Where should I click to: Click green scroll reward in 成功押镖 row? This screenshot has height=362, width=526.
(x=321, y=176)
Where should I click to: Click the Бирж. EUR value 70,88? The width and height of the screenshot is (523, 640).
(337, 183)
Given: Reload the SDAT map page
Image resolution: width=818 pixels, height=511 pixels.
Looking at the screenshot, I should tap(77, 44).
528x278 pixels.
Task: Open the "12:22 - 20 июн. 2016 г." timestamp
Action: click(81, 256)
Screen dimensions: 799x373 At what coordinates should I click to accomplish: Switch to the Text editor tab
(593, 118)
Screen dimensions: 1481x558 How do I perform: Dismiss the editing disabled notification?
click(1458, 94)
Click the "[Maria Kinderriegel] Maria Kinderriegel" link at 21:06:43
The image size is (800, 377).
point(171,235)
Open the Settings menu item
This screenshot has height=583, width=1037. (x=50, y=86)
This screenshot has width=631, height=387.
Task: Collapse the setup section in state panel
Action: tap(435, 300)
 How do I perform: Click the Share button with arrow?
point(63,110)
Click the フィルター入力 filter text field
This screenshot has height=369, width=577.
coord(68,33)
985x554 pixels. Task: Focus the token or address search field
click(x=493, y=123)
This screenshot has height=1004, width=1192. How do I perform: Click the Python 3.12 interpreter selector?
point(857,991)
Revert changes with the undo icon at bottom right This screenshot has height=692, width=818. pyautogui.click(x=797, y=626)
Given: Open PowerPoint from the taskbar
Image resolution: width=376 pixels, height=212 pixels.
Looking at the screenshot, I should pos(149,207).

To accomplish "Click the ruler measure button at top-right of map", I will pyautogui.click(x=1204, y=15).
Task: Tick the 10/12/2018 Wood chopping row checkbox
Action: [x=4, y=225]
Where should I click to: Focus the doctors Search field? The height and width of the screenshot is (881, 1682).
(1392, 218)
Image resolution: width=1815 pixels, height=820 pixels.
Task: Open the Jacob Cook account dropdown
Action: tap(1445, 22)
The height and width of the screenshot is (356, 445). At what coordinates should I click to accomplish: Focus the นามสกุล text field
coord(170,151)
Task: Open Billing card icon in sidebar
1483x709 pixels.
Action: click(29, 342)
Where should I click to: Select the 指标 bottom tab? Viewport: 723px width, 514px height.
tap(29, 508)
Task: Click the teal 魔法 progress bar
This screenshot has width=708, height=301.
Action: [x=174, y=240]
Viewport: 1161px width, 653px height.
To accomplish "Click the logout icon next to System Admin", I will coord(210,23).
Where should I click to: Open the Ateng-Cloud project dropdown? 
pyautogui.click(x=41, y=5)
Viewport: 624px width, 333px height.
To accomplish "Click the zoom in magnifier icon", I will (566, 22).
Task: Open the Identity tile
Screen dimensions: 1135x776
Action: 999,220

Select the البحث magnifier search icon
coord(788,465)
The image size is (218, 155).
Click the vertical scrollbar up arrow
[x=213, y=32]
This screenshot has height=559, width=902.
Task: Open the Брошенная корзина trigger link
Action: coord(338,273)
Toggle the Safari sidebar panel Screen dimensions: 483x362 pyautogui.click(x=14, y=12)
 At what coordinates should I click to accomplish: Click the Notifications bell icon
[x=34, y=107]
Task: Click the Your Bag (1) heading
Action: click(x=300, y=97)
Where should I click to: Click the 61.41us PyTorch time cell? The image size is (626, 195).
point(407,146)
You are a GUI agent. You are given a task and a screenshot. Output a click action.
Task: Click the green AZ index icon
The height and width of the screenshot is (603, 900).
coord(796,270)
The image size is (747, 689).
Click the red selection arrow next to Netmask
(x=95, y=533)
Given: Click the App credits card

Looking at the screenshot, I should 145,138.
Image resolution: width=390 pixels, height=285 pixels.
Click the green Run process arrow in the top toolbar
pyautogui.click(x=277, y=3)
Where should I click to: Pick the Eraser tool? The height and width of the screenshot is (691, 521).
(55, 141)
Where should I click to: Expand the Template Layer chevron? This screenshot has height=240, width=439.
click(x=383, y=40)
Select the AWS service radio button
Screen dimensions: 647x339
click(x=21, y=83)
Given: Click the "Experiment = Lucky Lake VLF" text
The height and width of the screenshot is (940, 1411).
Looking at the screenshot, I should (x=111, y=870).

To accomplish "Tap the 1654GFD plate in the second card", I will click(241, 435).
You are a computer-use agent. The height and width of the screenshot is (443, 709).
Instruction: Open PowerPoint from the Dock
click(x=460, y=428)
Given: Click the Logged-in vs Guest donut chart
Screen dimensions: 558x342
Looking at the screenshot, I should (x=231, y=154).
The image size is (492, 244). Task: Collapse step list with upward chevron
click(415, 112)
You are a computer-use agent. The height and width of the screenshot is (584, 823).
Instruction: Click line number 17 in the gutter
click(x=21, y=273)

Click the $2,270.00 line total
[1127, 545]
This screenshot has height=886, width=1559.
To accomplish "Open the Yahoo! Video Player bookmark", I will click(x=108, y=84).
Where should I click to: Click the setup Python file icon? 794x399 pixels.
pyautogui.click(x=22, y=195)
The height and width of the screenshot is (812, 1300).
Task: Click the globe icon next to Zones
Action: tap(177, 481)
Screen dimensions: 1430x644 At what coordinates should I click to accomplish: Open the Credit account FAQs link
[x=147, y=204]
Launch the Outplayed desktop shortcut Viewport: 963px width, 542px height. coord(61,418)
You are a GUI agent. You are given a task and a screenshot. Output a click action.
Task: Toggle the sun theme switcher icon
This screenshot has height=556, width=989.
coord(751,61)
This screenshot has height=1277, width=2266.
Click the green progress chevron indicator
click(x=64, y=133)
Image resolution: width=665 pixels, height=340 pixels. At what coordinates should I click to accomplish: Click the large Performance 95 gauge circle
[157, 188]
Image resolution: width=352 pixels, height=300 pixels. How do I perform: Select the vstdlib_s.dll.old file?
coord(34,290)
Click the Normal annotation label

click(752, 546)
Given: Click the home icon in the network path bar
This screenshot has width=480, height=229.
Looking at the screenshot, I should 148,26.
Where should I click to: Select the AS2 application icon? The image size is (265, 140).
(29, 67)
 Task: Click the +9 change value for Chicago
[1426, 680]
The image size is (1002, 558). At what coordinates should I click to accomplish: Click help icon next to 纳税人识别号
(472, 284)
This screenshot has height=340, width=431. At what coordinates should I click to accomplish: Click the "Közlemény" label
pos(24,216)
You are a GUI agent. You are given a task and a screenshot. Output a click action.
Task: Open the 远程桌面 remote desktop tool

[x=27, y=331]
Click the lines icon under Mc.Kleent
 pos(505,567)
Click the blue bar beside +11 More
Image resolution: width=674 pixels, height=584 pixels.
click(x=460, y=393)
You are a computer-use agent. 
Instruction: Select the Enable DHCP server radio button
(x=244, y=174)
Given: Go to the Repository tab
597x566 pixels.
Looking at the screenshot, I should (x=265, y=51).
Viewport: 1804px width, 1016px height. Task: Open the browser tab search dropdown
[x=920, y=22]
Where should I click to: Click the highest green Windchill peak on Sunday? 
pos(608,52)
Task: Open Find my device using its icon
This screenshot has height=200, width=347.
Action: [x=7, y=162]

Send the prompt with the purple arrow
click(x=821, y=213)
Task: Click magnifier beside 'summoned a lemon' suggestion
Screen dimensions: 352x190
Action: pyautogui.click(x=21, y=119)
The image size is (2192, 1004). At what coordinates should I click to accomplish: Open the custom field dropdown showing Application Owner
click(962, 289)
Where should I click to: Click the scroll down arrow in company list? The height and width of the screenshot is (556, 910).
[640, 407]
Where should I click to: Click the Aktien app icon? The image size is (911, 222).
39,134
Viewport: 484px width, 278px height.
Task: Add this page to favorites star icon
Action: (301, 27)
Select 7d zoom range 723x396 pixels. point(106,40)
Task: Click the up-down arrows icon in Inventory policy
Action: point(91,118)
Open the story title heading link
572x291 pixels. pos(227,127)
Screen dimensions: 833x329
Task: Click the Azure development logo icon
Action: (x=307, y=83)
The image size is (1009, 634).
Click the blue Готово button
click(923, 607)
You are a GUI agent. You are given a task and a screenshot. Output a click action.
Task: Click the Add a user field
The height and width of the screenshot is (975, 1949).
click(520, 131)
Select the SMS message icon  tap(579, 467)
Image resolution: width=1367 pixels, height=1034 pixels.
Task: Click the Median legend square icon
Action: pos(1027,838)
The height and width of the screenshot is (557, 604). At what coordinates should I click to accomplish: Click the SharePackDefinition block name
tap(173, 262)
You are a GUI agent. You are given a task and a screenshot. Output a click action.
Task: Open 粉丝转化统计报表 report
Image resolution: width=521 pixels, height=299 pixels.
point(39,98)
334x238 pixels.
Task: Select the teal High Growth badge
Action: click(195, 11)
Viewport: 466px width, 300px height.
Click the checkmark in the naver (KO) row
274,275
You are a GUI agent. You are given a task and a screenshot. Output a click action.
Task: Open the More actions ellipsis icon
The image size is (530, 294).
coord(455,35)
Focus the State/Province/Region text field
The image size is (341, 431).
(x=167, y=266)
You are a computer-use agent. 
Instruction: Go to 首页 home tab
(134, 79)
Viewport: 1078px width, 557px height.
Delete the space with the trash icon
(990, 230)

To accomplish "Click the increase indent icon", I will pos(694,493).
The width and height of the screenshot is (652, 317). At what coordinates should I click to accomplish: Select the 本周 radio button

# # # # # # #

**SZCZEGÓŁY ZADANIA**
Przepisz proszę dokładnie te wiersze powyżej, które zaczynają się od wiersza z „Launch the Outplayed” i kończą na wierszu z „click(x=64, y=133)”, łącznie z oboma. Nie dodawaj żadnych innych.

**ROZWIĄZANE ĆWICZENIE**
Launch the Outplayed desktop shortcut Viewport: 963px width, 542px height. coord(61,418)
You are a GUI agent. You are given a task and a screenshot. Output a click action.
Task: Toggle the sun theme switcher icon
This screenshot has height=556, width=989.
coord(751,61)
This screenshot has height=1277, width=2266.
Click the green progress chevron indicator
click(x=64, y=133)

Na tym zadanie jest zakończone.